The Who are regrouping to record their first new album in 13 years.
Bandleaders Pete Townshend and Roger Daltrey have been focused on solo careers in recent years, but the duo is reuniting to record its first new material since 2006's Endless Wire.
Townshend tells Rolling Stone magazine he has recorded 15 demos for the album, and singer Daltrey is expected to add his vocals later this year, with a 2019 release planned.
"(There's some) dark ballads, heavy rock stuff, experimental electronica, sampled stuff and cliched Who-ish tunes that began with a guitar that goes yanga-dang," the guitarist says, admitting his bandmate wasn't a fan at first.
"I had to bully him to respond and then it wasn’t the response I wanted," Townshend adds. "He just blathered for a while and in the end I really stamped my foot and said, 'Roger, I don’t care if you really like this stuff. You have to sing it. You’ll like it in 10 years time'."

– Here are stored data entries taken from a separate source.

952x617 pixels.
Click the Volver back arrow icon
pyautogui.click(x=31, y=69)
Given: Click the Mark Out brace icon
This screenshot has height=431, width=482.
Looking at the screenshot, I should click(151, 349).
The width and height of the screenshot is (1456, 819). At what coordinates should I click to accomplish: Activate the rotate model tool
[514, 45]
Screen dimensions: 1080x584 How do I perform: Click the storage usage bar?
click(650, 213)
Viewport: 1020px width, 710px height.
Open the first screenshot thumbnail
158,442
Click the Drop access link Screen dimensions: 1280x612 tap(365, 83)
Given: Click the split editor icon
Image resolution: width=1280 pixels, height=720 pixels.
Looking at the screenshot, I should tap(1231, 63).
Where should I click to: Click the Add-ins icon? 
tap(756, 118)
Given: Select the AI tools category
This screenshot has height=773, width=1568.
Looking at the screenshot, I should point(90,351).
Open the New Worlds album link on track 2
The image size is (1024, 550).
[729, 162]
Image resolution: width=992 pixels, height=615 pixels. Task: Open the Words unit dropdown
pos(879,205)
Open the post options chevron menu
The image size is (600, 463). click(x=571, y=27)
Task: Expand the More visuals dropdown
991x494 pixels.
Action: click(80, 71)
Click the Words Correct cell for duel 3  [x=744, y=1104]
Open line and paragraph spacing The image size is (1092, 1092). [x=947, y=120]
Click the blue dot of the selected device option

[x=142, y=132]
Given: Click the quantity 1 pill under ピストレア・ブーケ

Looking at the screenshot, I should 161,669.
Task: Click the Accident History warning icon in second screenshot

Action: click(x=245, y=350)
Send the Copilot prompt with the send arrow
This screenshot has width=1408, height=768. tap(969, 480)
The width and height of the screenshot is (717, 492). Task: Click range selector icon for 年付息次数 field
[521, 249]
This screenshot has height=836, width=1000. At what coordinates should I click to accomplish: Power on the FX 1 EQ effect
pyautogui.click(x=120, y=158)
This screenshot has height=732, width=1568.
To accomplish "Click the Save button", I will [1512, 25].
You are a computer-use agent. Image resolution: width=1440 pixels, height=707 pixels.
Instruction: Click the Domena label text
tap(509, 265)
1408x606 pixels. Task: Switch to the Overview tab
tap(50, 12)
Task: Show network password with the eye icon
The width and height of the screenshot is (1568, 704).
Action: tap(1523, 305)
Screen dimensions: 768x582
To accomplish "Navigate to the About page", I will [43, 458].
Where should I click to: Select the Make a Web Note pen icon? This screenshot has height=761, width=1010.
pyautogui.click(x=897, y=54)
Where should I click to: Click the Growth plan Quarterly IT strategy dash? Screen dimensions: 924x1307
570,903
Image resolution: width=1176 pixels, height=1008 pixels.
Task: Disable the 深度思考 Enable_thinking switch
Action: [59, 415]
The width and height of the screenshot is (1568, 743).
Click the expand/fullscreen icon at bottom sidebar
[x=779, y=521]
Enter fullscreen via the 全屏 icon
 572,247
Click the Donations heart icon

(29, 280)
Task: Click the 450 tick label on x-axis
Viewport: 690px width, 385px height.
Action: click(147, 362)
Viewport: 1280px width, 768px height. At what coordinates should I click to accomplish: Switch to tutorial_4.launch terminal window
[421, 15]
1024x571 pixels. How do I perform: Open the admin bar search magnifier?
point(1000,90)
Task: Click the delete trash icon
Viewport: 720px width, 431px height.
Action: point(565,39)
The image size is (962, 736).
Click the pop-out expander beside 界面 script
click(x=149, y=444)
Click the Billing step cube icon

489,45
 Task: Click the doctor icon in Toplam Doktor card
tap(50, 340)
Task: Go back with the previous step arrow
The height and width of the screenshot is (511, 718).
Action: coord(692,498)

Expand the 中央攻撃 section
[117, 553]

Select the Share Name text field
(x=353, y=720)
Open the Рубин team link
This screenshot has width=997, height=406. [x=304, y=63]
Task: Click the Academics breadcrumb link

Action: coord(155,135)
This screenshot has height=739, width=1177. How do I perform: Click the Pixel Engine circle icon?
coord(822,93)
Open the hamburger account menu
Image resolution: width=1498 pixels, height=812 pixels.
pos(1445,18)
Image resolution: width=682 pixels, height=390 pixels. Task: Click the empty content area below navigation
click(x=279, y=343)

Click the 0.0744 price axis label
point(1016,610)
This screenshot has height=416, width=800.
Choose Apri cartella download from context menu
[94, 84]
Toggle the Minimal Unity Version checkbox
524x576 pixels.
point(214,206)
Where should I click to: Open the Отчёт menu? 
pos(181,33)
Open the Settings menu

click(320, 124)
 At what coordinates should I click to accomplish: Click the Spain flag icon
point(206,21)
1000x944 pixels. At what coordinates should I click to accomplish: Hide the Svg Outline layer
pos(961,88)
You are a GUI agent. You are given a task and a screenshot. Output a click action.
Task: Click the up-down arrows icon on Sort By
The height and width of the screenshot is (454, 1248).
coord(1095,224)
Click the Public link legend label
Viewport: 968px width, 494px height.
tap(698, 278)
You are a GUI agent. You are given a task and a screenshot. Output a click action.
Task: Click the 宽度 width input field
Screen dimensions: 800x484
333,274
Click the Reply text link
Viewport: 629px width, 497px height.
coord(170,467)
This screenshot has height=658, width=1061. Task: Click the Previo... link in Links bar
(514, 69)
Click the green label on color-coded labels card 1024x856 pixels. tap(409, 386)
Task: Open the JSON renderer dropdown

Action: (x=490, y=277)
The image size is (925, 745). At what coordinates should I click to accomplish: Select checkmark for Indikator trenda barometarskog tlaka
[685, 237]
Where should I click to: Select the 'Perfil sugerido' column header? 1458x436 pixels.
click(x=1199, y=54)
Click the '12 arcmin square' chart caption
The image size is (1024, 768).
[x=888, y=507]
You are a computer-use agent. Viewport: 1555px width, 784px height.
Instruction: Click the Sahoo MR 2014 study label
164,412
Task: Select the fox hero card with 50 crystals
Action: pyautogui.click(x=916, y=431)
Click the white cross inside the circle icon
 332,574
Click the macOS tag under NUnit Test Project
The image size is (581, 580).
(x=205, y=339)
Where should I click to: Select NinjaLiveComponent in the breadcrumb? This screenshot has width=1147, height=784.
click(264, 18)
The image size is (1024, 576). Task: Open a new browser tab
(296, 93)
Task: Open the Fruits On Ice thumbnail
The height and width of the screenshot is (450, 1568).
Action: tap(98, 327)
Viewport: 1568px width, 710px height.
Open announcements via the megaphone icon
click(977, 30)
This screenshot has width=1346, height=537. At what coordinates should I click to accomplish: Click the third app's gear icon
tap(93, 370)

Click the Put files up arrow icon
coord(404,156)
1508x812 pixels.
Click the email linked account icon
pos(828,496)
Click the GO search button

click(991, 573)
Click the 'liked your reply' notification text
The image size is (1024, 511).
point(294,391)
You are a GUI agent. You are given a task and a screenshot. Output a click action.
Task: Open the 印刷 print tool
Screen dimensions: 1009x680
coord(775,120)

Daltrey tells the publication, "They’re all great songs, but sometimes I hear them and I think, 'I can’t add anything to this to make my job as singer worthy of doing anything better than what Pete has already done'. There’s at least five or six I can lay into and I’m sure they’ll come out incredible... I’m going to spend time getting into them."
Daltrey, who enjoyed success with a solo album of classic soul covers and a memoir in 2018, can now only hope that the chemistry between the two rockers that has driven The Who for decades is still there as they embark on a new album: "We don’t communicate well, but I’ve gotten quite insular, I suppose. I don’t know why that is, but I accept it," he explains. "Is the chemistry between us still there? I hope it is. It’s been a year since we worked. We’ll see soon enough."
The tour dates, which will feature a symphony orchestra at each stop, have yet to be officially announced but concerts are set to begin at New York’s Madison Square Garden in April, a month after Daltrey turns 75.
"This feels like a dignified way to go and do music," he says. "That’s all we’re really left with. We’re old men now. We’ve lost the looks. We’ve lost the glamour. What we’re left with is the music and we’re going to present it in a way which is as fresh and powerful as ever."
Townshend has also confirmed plans for the group to play a series of festivals in the U.K. over the summer, ahead of a possible tour planned for the end of 2019.